**TRY IT**
Would you please set down the entries below exactly as shown?

**RECORDS PROVIDED**

********************

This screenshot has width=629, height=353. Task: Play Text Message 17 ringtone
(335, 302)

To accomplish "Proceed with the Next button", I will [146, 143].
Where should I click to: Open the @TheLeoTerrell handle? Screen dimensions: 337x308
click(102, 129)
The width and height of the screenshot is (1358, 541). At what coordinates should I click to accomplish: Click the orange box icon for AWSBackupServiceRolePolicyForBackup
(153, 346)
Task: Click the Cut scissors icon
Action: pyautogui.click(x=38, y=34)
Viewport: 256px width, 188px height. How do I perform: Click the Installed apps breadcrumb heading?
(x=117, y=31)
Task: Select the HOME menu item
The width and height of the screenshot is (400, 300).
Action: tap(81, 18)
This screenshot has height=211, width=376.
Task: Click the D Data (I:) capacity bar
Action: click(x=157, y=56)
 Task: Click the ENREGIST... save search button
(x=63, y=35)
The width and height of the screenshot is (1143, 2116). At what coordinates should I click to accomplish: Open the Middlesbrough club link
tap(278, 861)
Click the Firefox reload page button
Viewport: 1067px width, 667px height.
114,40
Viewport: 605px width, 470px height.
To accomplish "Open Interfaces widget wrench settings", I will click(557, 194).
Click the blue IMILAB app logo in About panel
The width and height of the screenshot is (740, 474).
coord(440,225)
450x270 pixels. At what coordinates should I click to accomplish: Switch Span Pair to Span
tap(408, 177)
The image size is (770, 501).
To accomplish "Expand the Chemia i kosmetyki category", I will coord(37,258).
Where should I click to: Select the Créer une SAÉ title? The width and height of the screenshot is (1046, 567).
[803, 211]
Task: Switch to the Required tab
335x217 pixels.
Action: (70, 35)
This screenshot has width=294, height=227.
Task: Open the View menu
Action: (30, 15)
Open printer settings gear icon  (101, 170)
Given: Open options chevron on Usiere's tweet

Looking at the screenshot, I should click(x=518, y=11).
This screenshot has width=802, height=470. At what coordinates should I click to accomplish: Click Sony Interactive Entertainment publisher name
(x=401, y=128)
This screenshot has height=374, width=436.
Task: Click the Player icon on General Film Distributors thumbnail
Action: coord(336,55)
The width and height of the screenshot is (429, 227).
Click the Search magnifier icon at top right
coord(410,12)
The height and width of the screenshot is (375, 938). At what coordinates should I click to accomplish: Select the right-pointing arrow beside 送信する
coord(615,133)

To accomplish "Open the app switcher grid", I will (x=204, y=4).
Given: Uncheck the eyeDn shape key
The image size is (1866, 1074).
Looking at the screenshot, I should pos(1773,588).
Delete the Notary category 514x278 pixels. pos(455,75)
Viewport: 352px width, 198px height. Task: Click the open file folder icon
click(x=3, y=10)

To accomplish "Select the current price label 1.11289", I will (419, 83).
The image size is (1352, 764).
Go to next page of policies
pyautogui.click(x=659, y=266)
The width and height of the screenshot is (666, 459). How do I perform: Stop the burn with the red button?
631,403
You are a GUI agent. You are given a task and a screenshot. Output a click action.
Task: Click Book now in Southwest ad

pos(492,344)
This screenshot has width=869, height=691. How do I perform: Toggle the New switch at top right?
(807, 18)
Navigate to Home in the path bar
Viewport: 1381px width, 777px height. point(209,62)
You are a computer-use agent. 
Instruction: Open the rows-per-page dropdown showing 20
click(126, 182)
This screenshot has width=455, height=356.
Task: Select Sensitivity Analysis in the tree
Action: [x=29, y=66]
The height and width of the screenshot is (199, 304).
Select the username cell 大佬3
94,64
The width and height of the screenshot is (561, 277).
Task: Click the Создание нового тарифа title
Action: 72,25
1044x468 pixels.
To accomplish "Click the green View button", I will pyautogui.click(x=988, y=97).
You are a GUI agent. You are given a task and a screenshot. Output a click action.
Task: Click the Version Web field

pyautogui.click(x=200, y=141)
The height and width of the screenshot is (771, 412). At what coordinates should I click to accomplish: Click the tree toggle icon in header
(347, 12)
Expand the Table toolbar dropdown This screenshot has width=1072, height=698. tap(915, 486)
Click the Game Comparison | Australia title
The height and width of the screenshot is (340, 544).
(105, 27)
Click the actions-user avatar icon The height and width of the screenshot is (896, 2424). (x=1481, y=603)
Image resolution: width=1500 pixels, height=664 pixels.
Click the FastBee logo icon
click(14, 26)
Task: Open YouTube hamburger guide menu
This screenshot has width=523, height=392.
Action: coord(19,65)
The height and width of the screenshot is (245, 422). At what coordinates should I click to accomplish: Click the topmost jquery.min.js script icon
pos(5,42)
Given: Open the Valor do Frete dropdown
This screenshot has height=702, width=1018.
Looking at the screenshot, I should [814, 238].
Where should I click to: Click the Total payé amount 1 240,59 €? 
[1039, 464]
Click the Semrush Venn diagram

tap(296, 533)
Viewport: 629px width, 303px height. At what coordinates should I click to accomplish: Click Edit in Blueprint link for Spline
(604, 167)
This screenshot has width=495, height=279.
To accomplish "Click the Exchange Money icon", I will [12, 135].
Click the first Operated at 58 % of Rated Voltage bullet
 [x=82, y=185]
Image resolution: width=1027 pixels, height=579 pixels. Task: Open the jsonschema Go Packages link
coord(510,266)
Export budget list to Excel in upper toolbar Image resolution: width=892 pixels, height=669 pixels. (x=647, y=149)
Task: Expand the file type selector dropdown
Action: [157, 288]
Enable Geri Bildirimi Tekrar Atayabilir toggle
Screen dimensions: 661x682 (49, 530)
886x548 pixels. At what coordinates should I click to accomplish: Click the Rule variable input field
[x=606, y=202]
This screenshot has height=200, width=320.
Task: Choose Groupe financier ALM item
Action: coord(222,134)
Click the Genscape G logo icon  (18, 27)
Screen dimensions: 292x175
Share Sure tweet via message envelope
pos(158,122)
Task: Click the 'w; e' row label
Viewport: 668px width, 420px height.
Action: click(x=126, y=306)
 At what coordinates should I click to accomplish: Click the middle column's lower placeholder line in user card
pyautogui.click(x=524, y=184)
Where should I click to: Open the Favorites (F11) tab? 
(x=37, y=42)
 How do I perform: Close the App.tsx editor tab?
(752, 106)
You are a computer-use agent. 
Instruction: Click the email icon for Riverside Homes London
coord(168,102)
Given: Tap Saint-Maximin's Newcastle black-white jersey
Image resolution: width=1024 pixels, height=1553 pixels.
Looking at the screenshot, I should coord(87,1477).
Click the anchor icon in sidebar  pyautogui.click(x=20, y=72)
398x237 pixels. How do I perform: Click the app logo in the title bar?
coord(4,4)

********************

**RESULT FOR THIS TASK**
This screenshot has width=629, height=353. Task: Play Text Message 17 ringtone
(335, 302)

To accomplish "Proceed with the Next button", I will [146, 143].
Where should I click to: Open the @TheLeoTerrell handle? Screen dimensions: 337x308
click(102, 129)
The width and height of the screenshot is (1358, 541). At what coordinates should I click to accomplish: Click the orange box icon for AWSBackupServiceRolePolicyForBackup
(153, 346)
Task: Click the Cut scissors icon
Action: pyautogui.click(x=38, y=34)
Viewport: 256px width, 188px height. How do I perform: Click the Installed apps breadcrumb heading?
(x=117, y=31)
Task: Select the HOME menu item
The width and height of the screenshot is (400, 300).
Action: tap(81, 18)
This screenshot has height=211, width=376.
Task: Click the D Data (I:) capacity bar
Action: click(x=157, y=56)
 Task: Click the ENREGIST... save search button
(x=63, y=35)
The width and height of the screenshot is (1143, 2116). At what coordinates should I click to accomplish: Open the Middlesbrough club link
tap(278, 861)
Click the Firefox reload page button
Viewport: 1067px width, 667px height.
114,40
Viewport: 605px width, 470px height.
To accomplish "Open Interfaces widget wrench settings", I will click(557, 194).
Click the blue IMILAB app logo in About panel
The width and height of the screenshot is (740, 474).
coord(440,225)
450x270 pixels. At what coordinates should I click to accomplish: Switch Span Pair to Span
tap(408, 177)
The image size is (770, 501).
To accomplish "Expand the Chemia i kosmetyki category", I will coord(37,258).
Where should I click to: Select the Créer une SAÉ title? The width and height of the screenshot is (1046, 567).
[803, 211]
Task: Switch to the Required tab
335x217 pixels.
Action: (70, 35)
This screenshot has width=294, height=227.
Task: Open the View menu
Action: (30, 15)
Open printer settings gear icon  (101, 170)
Given: Open options chevron on Usiere's tweet

Looking at the screenshot, I should click(x=518, y=11).
This screenshot has width=802, height=470. At what coordinates should I click to accomplish: Click Sony Interactive Entertainment publisher name
(x=401, y=128)
This screenshot has height=374, width=436.
Task: Click the Player icon on General Film Distributors thumbnail
Action: coord(336,55)
The width and height of the screenshot is (429, 227).
Click the Search magnifier icon at top right
coord(410,12)
The height and width of the screenshot is (375, 938). At what coordinates should I click to accomplish: Select the right-pointing arrow beside 送信する
coord(615,133)

To accomplish "Open the app switcher grid", I will (x=204, y=4).
Given: Uncheck the eyeDn shape key
The image size is (1866, 1074).
Looking at the screenshot, I should pos(1773,588).
Delete the Notary category 514x278 pixels. pos(455,75)
Viewport: 352px width, 198px height. Task: Click the open file folder icon
click(x=3, y=10)

To accomplish "Select the current price label 1.11289", I will (419, 83).
The image size is (1352, 764).
Go to next page of policies
pyautogui.click(x=659, y=266)
The width and height of the screenshot is (666, 459). How do I perform: Stop the burn with the red button?
631,403
You are a GUI agent. You are given a task and a screenshot. Output a click action.
Task: Click Book now in Southwest ad

pos(492,344)
This screenshot has width=869, height=691. How do I perform: Toggle the New switch at top right?
(807, 18)
Navigate to Home in the path bar
Viewport: 1381px width, 777px height. point(209,62)
You are a computer-use agent. 
Instruction: Open the rows-per-page dropdown showing 20
click(126, 182)
This screenshot has width=455, height=356.
Task: Select Sensitivity Analysis in the tree
Action: [x=29, y=66]
The height and width of the screenshot is (199, 304).
Select the username cell 大佬3
94,64
The width and height of the screenshot is (561, 277).
Task: Click the Создание нового тарифа title
Action: 72,25
1044x468 pixels.
To accomplish "Click the green View button", I will pyautogui.click(x=988, y=97).
You are a GUI agent. You are given a task and a screenshot. Output a click action.
Task: Click the Version Web field

pyautogui.click(x=200, y=141)
The height and width of the screenshot is (771, 412). At what coordinates should I click to accomplish: Click the tree toggle icon in header
(347, 12)
Expand the Table toolbar dropdown This screenshot has width=1072, height=698. tap(915, 486)
Click the Game Comparison | Australia title
The height and width of the screenshot is (340, 544).
(105, 27)
Click the actions-user avatar icon The height and width of the screenshot is (896, 2424). (x=1481, y=603)
Image resolution: width=1500 pixels, height=664 pixels.
Click the FastBee logo icon
click(14, 26)
Task: Open YouTube hamburger guide menu
This screenshot has width=523, height=392.
Action: coord(19,65)
The height and width of the screenshot is (245, 422). At what coordinates should I click to accomplish: Click the topmost jquery.min.js script icon
pos(5,42)
Given: Open the Valor do Frete dropdown
This screenshot has height=702, width=1018.
Looking at the screenshot, I should [814, 238].
Where should I click to: Click the Total payé amount 1 240,59 €? 
[1039, 464]
Click the Semrush Venn diagram

tap(296, 533)
Viewport: 629px width, 303px height. At what coordinates should I click to accomplish: Click Edit in Blueprint link for Spline
(604, 167)
This screenshot has width=495, height=279.
To accomplish "Click the Exchange Money icon", I will [12, 135].
Click the first Operated at 58 % of Rated Voltage bullet
 [x=82, y=185]
Image resolution: width=1027 pixels, height=579 pixels. Task: Open the jsonschema Go Packages link
coord(510,266)
Export budget list to Excel in upper toolbar Image resolution: width=892 pixels, height=669 pixels. (x=647, y=149)
Task: Expand the file type selector dropdown
Action: [157, 288]
Enable Geri Bildirimi Tekrar Atayabilir toggle
Screen dimensions: 661x682 (49, 530)
886x548 pixels. At what coordinates should I click to accomplish: Click the Rule variable input field
[x=606, y=202]
This screenshot has height=200, width=320.
Task: Choose Groupe financier ALM item
Action: coord(222,134)
Click the Genscape G logo icon  (18, 27)
Screen dimensions: 292x175
Share Sure tweet via message envelope
pos(158,122)
Task: Click the 'w; e' row label
Viewport: 668px width, 420px height.
Action: click(x=126, y=306)
 At what coordinates should I click to accomplish: Click the middle column's lower placeholder line in user card
pyautogui.click(x=524, y=184)
Where should I click to: Open the Favorites (F11) tab? 
(x=37, y=42)
 How do I perform: Close the App.tsx editor tab?
(752, 106)
You are a computer-use agent. 
Instruction: Click the email icon for Riverside Homes London
coord(168,102)
Given: Tap Saint-Maximin's Newcastle black-white jersey
Image resolution: width=1024 pixels, height=1553 pixels.
Looking at the screenshot, I should coord(87,1477).
Click the anchor icon in sidebar  pyautogui.click(x=20, y=72)
398x237 pixels. How do I perform: Click the app logo in the title bar?
coord(4,4)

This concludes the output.